David J. Wishart, Editor


MONTANA V. UNITED STATES

In Montana v. United States (1981), the U.S. Supreme Court ruled that the Crow Tribe of Montana did not possess the inherent sovereign power to regulate hunting and fishing by nonmembers of the tribe on lands owned by non-Indians within its reservation boundaries. The decision arose out of a dispute between the Crows and the state of Montana over the question of which entity had jurisdiction to control hunting and fishing within the reservation boundaries and primarily focused on the right to regulate fishing and duck hunting on and around the Big Horn River, which flows through the Crow reservation. The Crows based their claim on their inherent powers of tribal sovereignty and the language of the various treaties that created their reservation and, they argued, gave them ownership of the bed of the Big Horn River. Montana, on the other hand, argued that it took title to the riverbed at the time it became a state and that it had always maintained the authority to regulate hunting and fishing by non-Indians within the reservation.

In an attempt to resolve the conflict, the United States, acting as trustee for the tribe, initiated a lawsuit in 1975 seeking a judicial resolution of both the threshold question of title to the riverbed and the accompanying jurisdictional dispute over hunting and fishing rights. The federal district court ruled in favor of Montana, holding that the state rather than the Crows owned the banks and bed of the Big Horn River. The Ninth Circuit Court of Appeals reversed the district court's decision, holding, with some qualifications, that the treaties establishing the Crow Reservation had vested title to the riverbed in the United States as trustee for the tribe and that the Crows could regulate hunting and fishing within the reservation by nonmembers. In its 1981 decision, the Supreme Court reversed the court of appeals, essentially restoring the district court's judgment in favor of the state of Montana.

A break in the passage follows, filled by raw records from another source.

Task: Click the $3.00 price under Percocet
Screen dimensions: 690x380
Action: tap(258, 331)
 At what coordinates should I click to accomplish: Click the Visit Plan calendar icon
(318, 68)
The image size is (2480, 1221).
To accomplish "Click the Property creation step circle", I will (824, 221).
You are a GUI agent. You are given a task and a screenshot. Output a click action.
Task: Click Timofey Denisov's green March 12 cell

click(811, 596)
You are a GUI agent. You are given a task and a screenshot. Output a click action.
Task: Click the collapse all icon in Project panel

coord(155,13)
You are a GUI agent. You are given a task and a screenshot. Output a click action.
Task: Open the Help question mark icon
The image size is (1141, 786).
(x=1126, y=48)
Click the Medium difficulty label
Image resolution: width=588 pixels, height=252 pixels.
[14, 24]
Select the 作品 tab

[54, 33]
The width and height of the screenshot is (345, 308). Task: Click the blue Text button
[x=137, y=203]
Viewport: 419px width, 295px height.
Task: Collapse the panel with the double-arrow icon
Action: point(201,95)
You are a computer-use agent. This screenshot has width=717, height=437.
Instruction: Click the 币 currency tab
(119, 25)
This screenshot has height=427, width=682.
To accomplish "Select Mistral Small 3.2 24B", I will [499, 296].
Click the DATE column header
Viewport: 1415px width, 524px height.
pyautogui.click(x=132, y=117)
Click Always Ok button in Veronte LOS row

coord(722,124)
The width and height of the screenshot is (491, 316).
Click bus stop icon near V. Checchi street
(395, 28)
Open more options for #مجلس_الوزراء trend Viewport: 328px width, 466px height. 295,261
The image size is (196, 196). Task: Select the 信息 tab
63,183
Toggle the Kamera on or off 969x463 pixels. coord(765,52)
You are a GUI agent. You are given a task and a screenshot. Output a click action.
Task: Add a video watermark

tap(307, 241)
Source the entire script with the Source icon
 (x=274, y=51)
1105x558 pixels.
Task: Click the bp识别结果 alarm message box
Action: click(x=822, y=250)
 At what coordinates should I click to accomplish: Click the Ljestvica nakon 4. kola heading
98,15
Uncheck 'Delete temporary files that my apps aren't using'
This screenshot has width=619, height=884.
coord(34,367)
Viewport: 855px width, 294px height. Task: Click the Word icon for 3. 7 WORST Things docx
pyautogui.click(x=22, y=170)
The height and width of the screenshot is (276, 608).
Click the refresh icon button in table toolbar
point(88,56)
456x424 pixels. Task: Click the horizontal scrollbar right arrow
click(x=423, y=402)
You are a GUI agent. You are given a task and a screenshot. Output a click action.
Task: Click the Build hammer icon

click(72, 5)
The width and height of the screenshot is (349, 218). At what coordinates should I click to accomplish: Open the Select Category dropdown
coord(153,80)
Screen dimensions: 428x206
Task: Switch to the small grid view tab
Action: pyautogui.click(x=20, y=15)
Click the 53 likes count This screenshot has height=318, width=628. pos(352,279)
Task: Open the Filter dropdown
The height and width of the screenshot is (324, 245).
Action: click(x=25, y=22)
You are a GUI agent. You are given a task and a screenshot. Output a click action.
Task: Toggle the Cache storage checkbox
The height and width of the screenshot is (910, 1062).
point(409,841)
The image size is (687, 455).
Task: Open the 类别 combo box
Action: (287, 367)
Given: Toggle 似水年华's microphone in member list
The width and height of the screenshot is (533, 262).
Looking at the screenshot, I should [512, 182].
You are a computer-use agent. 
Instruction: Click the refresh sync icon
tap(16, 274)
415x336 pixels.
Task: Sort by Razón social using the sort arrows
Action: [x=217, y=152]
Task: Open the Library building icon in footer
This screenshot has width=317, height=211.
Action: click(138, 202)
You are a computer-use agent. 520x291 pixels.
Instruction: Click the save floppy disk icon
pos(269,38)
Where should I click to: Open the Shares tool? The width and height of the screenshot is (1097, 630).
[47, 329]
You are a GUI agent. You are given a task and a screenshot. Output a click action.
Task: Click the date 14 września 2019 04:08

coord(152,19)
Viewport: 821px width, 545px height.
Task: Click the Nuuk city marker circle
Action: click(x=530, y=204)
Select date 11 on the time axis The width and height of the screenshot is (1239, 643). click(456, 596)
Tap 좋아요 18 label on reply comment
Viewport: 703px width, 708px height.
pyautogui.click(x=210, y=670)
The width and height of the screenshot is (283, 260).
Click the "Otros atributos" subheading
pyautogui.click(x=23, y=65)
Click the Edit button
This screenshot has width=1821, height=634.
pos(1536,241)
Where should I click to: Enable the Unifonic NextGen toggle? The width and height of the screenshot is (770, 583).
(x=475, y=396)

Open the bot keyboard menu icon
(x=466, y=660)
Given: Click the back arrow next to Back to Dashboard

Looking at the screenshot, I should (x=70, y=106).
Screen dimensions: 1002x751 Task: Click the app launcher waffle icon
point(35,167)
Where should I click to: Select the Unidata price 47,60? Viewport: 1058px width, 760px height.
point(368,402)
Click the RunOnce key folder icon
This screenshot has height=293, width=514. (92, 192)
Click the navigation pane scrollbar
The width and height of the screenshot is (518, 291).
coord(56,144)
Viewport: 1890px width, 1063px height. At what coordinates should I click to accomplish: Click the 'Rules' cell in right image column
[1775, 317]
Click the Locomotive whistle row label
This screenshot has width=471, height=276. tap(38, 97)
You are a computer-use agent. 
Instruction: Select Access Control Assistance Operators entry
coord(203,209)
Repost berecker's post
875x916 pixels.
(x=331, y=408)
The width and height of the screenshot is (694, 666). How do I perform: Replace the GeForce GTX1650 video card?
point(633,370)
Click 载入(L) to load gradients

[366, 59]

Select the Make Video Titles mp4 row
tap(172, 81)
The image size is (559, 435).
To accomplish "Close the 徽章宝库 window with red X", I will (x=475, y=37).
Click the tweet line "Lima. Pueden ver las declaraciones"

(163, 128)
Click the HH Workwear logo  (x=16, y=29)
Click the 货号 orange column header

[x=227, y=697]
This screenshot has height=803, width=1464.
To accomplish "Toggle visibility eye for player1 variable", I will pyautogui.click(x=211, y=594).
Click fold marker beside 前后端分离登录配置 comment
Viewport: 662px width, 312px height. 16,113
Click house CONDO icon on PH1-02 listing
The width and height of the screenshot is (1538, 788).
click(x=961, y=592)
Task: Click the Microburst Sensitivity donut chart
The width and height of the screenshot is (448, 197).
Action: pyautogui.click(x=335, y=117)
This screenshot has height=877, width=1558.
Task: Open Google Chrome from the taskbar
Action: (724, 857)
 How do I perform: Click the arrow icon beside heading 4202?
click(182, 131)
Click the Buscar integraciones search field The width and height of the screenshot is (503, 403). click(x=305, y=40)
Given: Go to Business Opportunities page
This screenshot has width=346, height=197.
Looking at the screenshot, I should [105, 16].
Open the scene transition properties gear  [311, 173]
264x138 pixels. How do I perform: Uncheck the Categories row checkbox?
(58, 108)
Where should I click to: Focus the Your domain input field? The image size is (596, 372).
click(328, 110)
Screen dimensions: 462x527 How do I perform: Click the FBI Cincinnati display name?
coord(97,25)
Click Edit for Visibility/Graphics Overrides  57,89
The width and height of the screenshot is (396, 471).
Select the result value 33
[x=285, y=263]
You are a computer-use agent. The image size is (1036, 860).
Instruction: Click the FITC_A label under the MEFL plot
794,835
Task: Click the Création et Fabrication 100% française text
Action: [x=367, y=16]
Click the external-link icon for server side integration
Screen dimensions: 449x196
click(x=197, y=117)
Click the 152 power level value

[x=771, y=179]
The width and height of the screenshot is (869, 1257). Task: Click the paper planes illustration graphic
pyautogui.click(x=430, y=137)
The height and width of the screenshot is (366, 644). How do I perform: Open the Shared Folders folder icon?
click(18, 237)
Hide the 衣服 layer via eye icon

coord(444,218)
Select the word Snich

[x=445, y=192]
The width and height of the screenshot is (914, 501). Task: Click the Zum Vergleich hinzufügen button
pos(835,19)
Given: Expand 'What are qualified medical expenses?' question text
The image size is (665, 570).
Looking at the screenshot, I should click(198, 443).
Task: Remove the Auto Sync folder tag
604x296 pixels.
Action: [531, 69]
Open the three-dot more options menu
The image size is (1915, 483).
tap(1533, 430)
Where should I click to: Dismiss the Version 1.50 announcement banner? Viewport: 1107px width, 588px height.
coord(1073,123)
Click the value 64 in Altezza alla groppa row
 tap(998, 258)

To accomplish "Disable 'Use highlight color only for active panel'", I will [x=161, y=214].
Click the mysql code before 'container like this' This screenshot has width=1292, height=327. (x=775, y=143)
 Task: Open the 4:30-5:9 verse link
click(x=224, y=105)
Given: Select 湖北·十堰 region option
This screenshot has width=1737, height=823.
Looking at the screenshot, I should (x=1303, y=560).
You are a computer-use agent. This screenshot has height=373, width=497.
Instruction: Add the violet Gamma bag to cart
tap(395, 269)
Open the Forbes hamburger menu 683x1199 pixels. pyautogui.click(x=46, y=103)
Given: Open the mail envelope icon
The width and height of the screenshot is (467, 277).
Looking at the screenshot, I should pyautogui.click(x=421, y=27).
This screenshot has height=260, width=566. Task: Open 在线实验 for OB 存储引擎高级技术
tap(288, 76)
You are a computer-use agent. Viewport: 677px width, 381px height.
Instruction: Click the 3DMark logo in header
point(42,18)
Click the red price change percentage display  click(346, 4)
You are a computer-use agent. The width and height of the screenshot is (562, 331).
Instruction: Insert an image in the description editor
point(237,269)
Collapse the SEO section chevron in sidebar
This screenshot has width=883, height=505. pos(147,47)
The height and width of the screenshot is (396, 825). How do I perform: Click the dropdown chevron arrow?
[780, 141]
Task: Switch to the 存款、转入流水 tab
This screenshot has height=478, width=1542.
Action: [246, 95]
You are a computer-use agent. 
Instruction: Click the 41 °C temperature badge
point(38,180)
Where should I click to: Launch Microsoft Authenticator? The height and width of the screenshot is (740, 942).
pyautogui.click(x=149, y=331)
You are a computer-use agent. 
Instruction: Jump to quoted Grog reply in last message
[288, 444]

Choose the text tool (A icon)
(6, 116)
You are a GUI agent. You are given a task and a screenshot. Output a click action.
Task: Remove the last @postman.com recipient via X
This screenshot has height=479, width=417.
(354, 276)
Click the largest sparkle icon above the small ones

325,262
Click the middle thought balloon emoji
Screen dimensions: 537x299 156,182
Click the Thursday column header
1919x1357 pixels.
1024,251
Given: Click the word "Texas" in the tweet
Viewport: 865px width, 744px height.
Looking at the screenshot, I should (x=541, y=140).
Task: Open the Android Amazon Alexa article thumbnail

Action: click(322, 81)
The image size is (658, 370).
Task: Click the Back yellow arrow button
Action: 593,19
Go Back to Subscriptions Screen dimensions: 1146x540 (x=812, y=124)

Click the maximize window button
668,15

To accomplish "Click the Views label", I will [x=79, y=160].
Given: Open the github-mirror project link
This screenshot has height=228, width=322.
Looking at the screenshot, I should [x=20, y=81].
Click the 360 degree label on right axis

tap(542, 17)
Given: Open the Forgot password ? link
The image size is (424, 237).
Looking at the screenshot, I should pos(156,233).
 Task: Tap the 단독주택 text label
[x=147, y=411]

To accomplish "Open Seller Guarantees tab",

Two components of the ruling are key. On the question of title to the riverbed, the Court held that, notwithstanding certain ostensibly contradictory language in the 1851 and 1868 treaties by which the Crow Reservation was formed, title to the riverbed passed to the state of Montana upon its admission into the Union in 1889. With respect to the broader issues of inherent tribal sovereignty, the Court acknowledged that Indian tribes still maintain certain powers of self-government but went on to hold that those powers extend only to the control of "internal relations." Extension of tribal power beyond the realm of internal tribal matters, the Court ruled, would be "inconsistent with the dependent status of the tribes." Finding that control of hunting and fishing by nonmembers on lands no longer owned by the tribe (but still within its reservation) bears "no clear relationship to tribal selfgovernment or internal relations," the Court held that the Crows did not possess the "retained inherent sovereignty" to regulate those activities.

The Montana decision and others like it are universally perceived by Native Americans and their supporters as troubling judicial assaults on the remnants of tribal sovereignty, confirming the extremely fragile nature of that sovereignty and reiterating the ultimate power of the federal government to define the precise scope and extent of Indian powers of self-determination.

See also NATIVE AMERICANS: Crows.

Mark R. Scherer University of Nebraska at Omaha

Bloxham, Steven John. "Tribal Sovereignty: An Analysis of Montana v. United States." American Indian Law Review 8 (1980): 175–81.

Canby, William C., Jr. American Indian Law in a Nutshell. 3rd ed. St. Paul MN: West Group, 1998.